*** Supplied information ***
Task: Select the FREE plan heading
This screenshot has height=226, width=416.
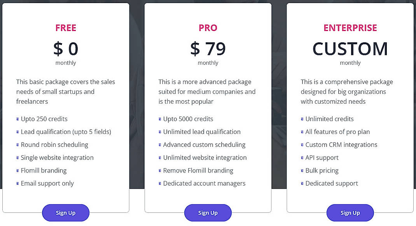Action: [65, 28]
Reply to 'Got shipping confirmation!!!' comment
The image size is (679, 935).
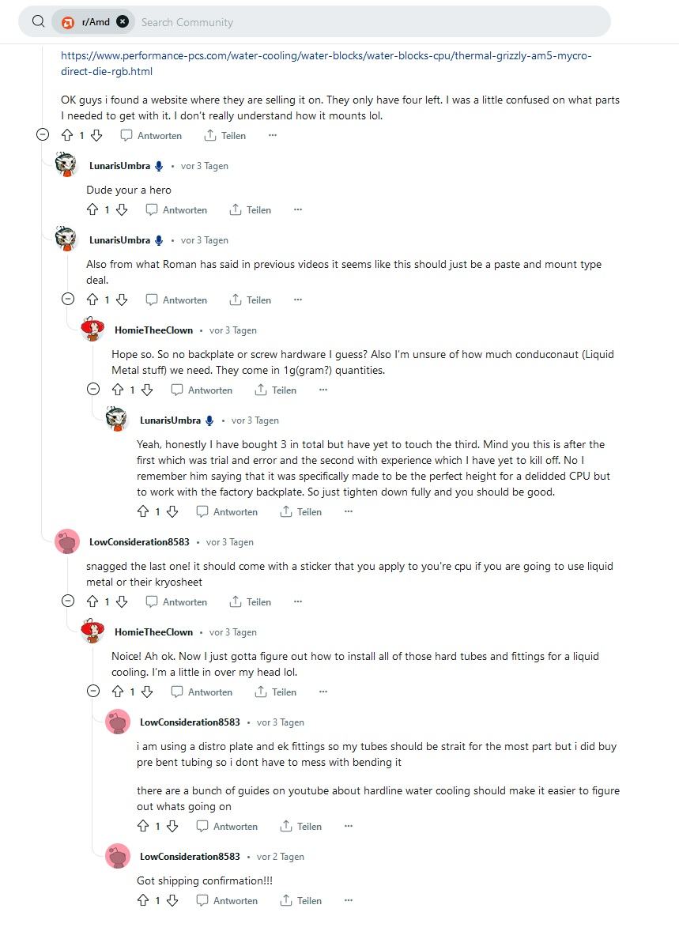(227, 901)
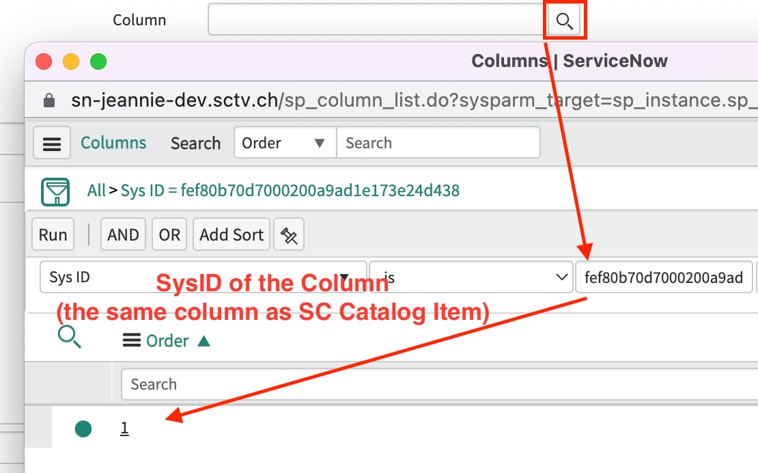Click the Columns module title

(x=113, y=143)
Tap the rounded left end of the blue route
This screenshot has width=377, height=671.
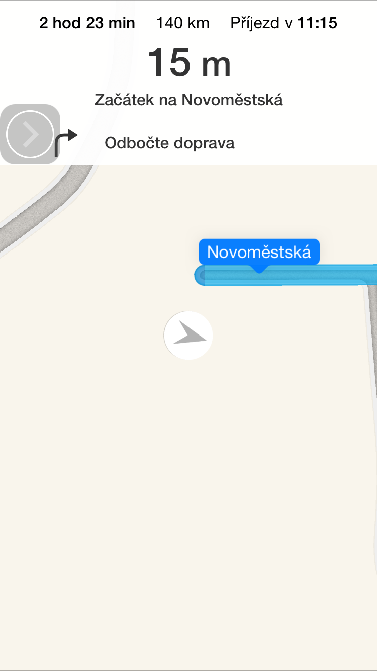click(x=201, y=276)
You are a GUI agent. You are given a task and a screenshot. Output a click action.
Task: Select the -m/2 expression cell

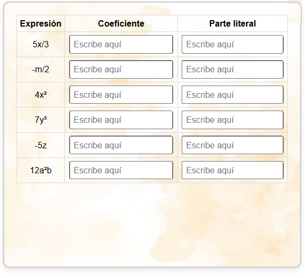pos(41,70)
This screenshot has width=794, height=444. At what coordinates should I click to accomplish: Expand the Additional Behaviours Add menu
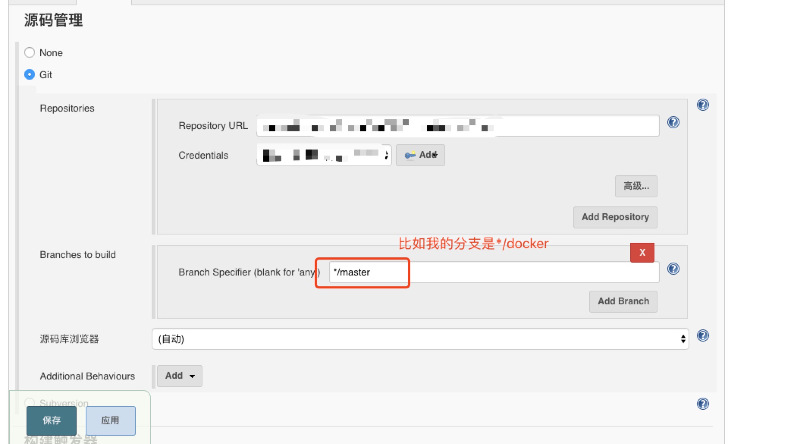[179, 375]
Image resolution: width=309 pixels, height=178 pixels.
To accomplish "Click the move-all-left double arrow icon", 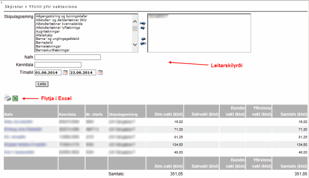I will (x=143, y=43).
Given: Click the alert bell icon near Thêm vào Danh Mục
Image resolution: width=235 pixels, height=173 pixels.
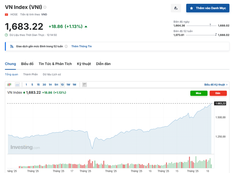Looking at the screenshot, I should click(x=176, y=8).
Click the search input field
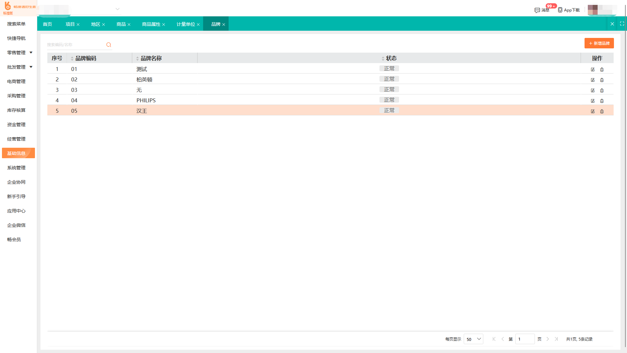627x353 pixels. click(75, 44)
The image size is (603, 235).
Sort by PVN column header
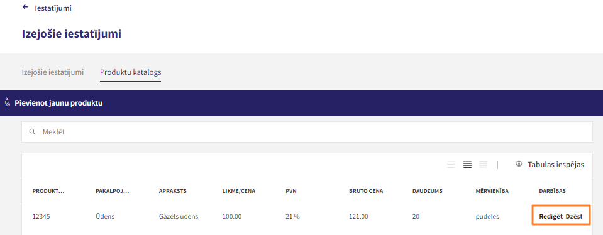290,191
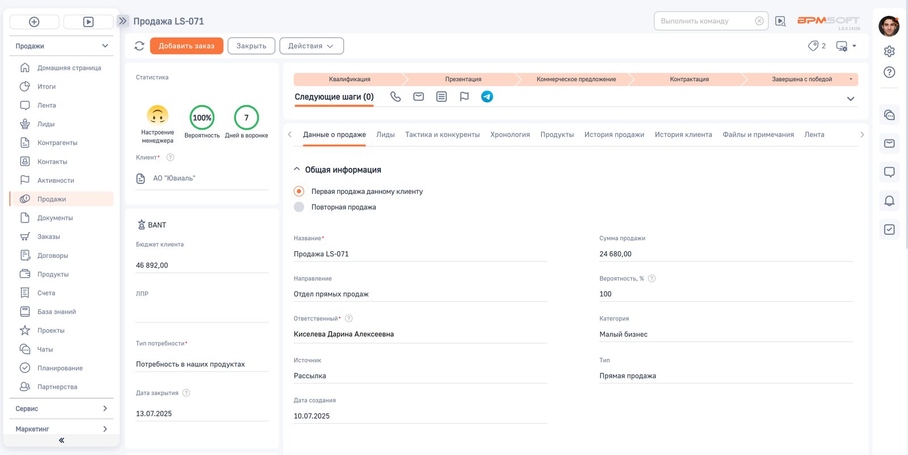Open the 'Действия' dropdown menu
The width and height of the screenshot is (908, 455).
pos(311,46)
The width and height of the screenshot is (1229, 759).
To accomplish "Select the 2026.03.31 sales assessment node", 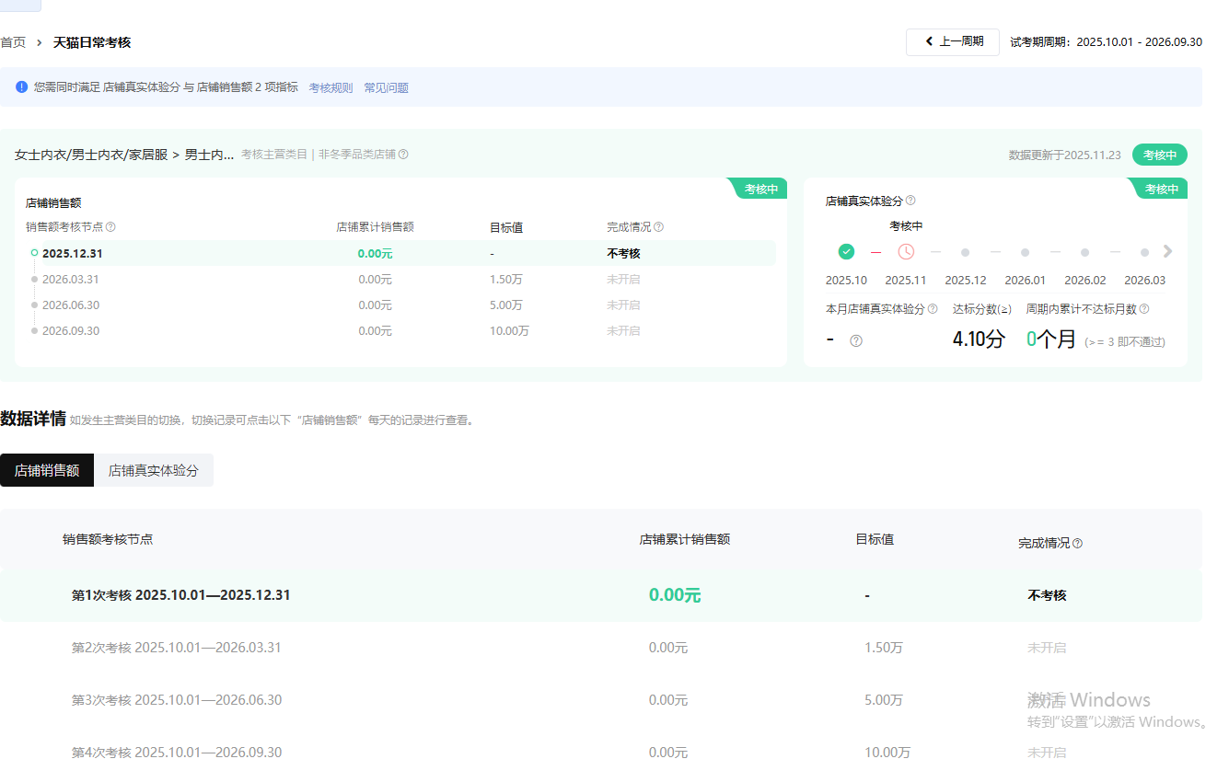I will [70, 280].
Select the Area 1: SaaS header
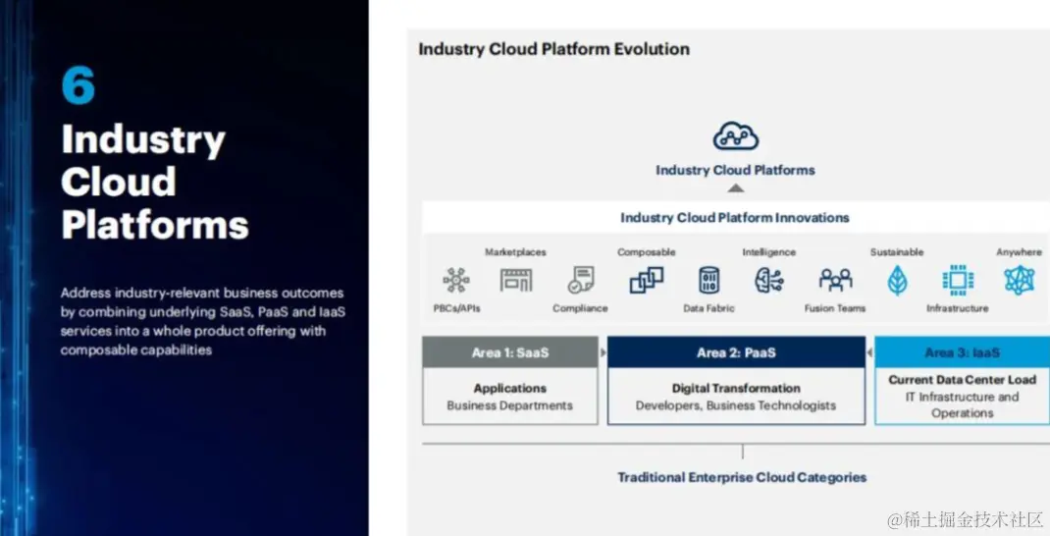1050x536 pixels. [x=510, y=352]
***
Work to complete
Find the line with "Tap the rounded left end of the blue route" in the entries above. Set down exactly every line from it up to and including the line with "Image resolution: width=309", images excluded.

Answer to this exercise
Tap the rounded left end of the blue route
This screenshot has width=377, height=671.
click(x=201, y=276)
You are a GUI agent. You are given a task and a screenshot. Output a click action.
Task: Select the -m/2 expression cell

pos(41,70)
This screenshot has width=794, height=444. At what coordinates should I click to accomplish: Expand the Additional Behaviours Add menu
[179, 375]
Image resolution: width=309 pixels, height=178 pixels.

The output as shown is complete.